H-Hour this rough grey morning, and the thirty-man Landing Craft Assault bounces through the choppy surf towards St-Aubin-sur-mer crammed with 7 Platoon, A Company, North Shore (New Brunswick) Regiment.

Platoon commander Lt. Fred Moar feels the bullets hiss by his ears as the stark silhouettes of houses loom larger. The boat shudders onward, rocked by heavy machine gun and mortar fire. Suddenly the ramp splashes down and the air comes alive, buzzing with fury.

Moar launches himself into the salt water and stumbles forward, laden with his 60 pound pack. The seawall grows bigger as he lumbers for cover, but out of the corners of his eyes, the shadows of men are collapsing around him. “Yard by yard you move in. Smoke up ahead, and the noise…it’s like nothing you’ve ever heard before, even in the blitz in England. What a difference between this and battle camp. Brother, this is for real.”

Wounded men lie strewn about, crying for their mothers. Those too injured to crawl further up on the beach are drowning in the rising tide, or in danger of getting run over by their own tanks which are arriving, late. In B Company, Cpl Leslie Clark leads his assault section looking to breach the wall and teem into the village. “We were told not to stop and help any of our buddies as we too might be hit.”

Clark finds a twenty foot gap and decides to risk booby traps and mines to press forward as sniper fire sprays his section with debris, inching hazardously closer. Pte. Sauvé gets hit just as they spill into the streets of St. Aubin, but he is left where he falls as they rush the first building. Other sections are now getting into town, and independently they begin the exhausting and treacherous task of houseclearing, ferreting out the enemy door by door, room by room, grenade by grenade. Bodies dart about, making it difficult to identify who is who — German, Canadian, civilian.

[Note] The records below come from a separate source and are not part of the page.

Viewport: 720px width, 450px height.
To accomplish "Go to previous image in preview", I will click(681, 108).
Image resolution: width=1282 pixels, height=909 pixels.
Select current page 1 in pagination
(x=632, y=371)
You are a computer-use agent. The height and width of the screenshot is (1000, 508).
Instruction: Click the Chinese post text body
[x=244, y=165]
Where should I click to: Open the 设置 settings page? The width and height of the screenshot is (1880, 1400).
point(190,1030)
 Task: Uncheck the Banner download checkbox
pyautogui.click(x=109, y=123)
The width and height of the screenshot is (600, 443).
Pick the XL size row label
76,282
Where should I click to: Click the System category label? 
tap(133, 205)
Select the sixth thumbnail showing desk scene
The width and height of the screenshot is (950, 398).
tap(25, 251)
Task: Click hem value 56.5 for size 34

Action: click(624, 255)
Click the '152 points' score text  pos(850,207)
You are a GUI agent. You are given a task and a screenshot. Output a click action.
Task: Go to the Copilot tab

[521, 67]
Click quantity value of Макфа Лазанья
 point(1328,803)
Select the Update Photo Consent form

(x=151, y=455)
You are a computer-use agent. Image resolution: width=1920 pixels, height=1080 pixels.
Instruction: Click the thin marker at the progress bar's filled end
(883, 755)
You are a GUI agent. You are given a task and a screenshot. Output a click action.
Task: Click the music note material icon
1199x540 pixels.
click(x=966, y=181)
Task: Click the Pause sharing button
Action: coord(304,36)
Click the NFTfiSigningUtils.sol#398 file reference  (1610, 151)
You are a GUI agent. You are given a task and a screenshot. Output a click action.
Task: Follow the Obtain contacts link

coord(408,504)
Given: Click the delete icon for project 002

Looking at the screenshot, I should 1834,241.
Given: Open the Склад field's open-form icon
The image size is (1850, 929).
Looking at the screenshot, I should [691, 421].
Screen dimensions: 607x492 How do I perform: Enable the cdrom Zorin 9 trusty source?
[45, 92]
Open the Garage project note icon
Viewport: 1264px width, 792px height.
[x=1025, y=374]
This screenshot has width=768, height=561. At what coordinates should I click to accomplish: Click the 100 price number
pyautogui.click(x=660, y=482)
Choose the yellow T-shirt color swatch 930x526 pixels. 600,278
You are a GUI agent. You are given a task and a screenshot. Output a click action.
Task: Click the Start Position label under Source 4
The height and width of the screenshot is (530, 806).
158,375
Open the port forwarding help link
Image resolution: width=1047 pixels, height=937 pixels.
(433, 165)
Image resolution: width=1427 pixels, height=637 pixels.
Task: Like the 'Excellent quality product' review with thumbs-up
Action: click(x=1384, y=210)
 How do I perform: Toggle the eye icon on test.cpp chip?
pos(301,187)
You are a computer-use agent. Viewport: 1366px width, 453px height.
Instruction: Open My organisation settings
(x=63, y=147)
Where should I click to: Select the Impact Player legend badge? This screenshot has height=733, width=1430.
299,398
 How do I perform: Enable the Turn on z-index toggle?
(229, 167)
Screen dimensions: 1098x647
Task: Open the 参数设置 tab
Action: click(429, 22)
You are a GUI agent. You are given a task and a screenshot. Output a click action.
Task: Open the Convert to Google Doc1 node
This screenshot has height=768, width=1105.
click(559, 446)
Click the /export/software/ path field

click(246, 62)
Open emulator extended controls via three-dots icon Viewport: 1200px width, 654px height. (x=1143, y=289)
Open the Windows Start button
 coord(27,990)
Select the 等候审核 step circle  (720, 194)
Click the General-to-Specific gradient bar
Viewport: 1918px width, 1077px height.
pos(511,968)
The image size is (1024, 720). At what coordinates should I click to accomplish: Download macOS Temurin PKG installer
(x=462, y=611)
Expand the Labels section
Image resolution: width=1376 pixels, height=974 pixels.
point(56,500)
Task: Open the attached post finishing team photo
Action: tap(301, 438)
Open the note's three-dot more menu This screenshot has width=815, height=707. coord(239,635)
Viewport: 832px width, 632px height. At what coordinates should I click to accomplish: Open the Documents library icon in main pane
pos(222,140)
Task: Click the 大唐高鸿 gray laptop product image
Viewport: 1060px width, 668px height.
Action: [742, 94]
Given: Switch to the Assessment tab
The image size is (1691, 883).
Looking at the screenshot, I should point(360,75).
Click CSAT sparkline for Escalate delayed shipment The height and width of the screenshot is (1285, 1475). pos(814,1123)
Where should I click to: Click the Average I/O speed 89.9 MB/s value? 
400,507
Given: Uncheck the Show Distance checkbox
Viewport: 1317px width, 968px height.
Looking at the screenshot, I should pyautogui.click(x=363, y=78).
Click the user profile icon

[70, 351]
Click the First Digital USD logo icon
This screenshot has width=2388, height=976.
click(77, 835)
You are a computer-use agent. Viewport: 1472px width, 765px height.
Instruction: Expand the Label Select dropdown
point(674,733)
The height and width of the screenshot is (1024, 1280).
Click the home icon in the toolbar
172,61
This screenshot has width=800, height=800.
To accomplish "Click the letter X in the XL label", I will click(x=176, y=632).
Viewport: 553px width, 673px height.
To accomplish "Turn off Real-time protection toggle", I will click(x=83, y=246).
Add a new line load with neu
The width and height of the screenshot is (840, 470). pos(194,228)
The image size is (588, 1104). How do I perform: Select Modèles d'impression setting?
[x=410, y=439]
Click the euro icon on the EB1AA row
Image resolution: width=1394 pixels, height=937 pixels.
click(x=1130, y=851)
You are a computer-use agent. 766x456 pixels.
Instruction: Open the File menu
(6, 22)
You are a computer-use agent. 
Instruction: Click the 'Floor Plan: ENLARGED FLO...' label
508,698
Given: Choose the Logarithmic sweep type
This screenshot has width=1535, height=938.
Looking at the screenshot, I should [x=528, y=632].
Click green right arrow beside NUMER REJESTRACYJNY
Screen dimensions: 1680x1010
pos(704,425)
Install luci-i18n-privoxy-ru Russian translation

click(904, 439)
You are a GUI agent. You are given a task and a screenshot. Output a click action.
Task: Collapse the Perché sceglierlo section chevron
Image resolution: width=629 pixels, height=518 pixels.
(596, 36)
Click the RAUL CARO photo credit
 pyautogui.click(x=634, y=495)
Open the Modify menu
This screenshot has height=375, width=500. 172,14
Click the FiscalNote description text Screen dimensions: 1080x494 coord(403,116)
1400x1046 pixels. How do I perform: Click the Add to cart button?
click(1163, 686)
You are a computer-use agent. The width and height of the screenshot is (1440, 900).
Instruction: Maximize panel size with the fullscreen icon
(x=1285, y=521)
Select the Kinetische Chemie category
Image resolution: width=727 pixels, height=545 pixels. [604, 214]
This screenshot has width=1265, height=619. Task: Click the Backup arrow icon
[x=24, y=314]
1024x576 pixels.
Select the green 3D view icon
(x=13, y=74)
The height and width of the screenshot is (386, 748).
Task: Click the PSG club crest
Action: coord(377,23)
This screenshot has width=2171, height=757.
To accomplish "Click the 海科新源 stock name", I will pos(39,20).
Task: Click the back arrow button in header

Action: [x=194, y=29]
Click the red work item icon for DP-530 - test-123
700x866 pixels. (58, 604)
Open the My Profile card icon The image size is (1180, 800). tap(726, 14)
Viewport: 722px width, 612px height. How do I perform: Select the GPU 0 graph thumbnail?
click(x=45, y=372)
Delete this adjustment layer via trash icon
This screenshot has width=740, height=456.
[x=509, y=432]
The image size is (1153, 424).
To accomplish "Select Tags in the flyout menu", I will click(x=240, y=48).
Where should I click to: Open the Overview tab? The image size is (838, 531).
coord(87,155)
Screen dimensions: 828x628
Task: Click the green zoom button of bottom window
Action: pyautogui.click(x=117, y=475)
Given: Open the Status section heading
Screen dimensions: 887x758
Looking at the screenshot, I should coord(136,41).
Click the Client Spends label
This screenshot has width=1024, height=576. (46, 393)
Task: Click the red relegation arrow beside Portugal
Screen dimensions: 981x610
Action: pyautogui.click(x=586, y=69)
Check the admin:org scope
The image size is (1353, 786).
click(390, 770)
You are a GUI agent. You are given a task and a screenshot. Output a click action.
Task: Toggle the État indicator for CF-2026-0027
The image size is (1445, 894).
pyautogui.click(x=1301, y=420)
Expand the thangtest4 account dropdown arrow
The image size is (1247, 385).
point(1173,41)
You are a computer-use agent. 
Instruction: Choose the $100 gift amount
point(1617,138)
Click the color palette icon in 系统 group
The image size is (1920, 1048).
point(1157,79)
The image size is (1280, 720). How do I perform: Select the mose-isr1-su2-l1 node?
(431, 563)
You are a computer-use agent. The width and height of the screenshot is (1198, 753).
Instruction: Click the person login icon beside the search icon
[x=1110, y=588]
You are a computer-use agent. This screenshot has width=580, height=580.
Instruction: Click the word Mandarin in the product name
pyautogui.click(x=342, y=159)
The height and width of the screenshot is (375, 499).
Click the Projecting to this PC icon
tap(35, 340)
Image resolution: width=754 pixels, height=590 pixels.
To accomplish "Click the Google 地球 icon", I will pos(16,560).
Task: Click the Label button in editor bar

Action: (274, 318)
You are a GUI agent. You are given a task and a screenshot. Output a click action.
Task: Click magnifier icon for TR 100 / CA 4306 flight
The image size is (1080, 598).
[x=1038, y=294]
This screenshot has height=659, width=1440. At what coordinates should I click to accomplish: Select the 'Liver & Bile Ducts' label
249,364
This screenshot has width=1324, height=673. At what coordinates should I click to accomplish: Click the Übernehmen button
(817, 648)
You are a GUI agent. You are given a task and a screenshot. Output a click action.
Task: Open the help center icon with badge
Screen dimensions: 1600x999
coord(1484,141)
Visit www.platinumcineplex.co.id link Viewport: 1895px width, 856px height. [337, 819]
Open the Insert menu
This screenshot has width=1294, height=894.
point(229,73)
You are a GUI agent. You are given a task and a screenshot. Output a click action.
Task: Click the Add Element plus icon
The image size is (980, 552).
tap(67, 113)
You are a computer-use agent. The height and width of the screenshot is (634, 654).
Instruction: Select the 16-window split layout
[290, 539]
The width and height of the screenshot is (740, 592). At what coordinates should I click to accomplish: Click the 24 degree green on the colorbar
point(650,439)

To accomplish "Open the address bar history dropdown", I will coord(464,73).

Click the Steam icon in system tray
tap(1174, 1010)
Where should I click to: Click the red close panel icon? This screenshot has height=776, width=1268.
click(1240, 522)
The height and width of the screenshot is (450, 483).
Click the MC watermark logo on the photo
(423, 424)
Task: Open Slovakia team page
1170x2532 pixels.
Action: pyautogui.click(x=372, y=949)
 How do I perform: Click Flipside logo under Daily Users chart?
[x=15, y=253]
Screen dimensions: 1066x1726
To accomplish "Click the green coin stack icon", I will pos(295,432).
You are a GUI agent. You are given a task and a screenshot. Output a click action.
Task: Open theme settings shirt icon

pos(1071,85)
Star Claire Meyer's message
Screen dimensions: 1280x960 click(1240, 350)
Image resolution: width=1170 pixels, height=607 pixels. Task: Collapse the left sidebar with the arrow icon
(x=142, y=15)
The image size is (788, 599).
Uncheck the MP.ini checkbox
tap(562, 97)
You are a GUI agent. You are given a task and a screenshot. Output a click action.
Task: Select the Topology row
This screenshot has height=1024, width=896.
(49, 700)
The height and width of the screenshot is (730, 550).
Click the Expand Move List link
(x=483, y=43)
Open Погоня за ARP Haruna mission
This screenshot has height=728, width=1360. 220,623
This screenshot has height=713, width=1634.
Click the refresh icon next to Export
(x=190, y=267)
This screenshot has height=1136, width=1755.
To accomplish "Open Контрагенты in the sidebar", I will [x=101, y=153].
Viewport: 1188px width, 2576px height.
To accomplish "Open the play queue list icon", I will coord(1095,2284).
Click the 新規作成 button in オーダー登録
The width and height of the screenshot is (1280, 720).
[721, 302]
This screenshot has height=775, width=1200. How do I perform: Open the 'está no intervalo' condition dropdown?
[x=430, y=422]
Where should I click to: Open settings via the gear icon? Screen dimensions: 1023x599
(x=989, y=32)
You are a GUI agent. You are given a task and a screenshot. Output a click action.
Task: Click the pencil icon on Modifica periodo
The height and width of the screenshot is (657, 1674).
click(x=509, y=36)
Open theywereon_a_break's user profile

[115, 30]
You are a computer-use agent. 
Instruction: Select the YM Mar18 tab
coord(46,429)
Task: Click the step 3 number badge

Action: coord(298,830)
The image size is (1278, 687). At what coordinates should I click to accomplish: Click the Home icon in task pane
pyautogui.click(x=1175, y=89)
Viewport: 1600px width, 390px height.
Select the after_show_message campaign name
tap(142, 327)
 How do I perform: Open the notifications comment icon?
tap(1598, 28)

Crouching back at the sea wall, Lt. Moar meets up with his Platoon Sergeant, Ned Rigley, who also happens to be his brother-in-law. Rigley has come in on another landing craft and is sent off to assemble what is left of 7th Platoon while Moar sets off to track down their company commander. A bangalore torpedo blows a hole in some wire entanglements and Moar follows a Flail tank through a minefield onto the main stretch of town.

The reserve companies, C and D, have landed on Juno now, and the New Brunswickers are snaking their way through the buildings of St. Aubin. Some German soldiers submit with the wave of a handkerchief, while others are bitterly defiant. Numbers of German prisoners are trickling past Moar now down to the beach. A French woman, tears falling down her cheeks, emerges from a storefront, asking Moar, "How long will you be staying?"

Shoulder flash for the North Shore Regiment
Shoulder flash worn by the soldiers in the film footage above which helped MLU identify the Canadian unit from 3rd Division as the NSR.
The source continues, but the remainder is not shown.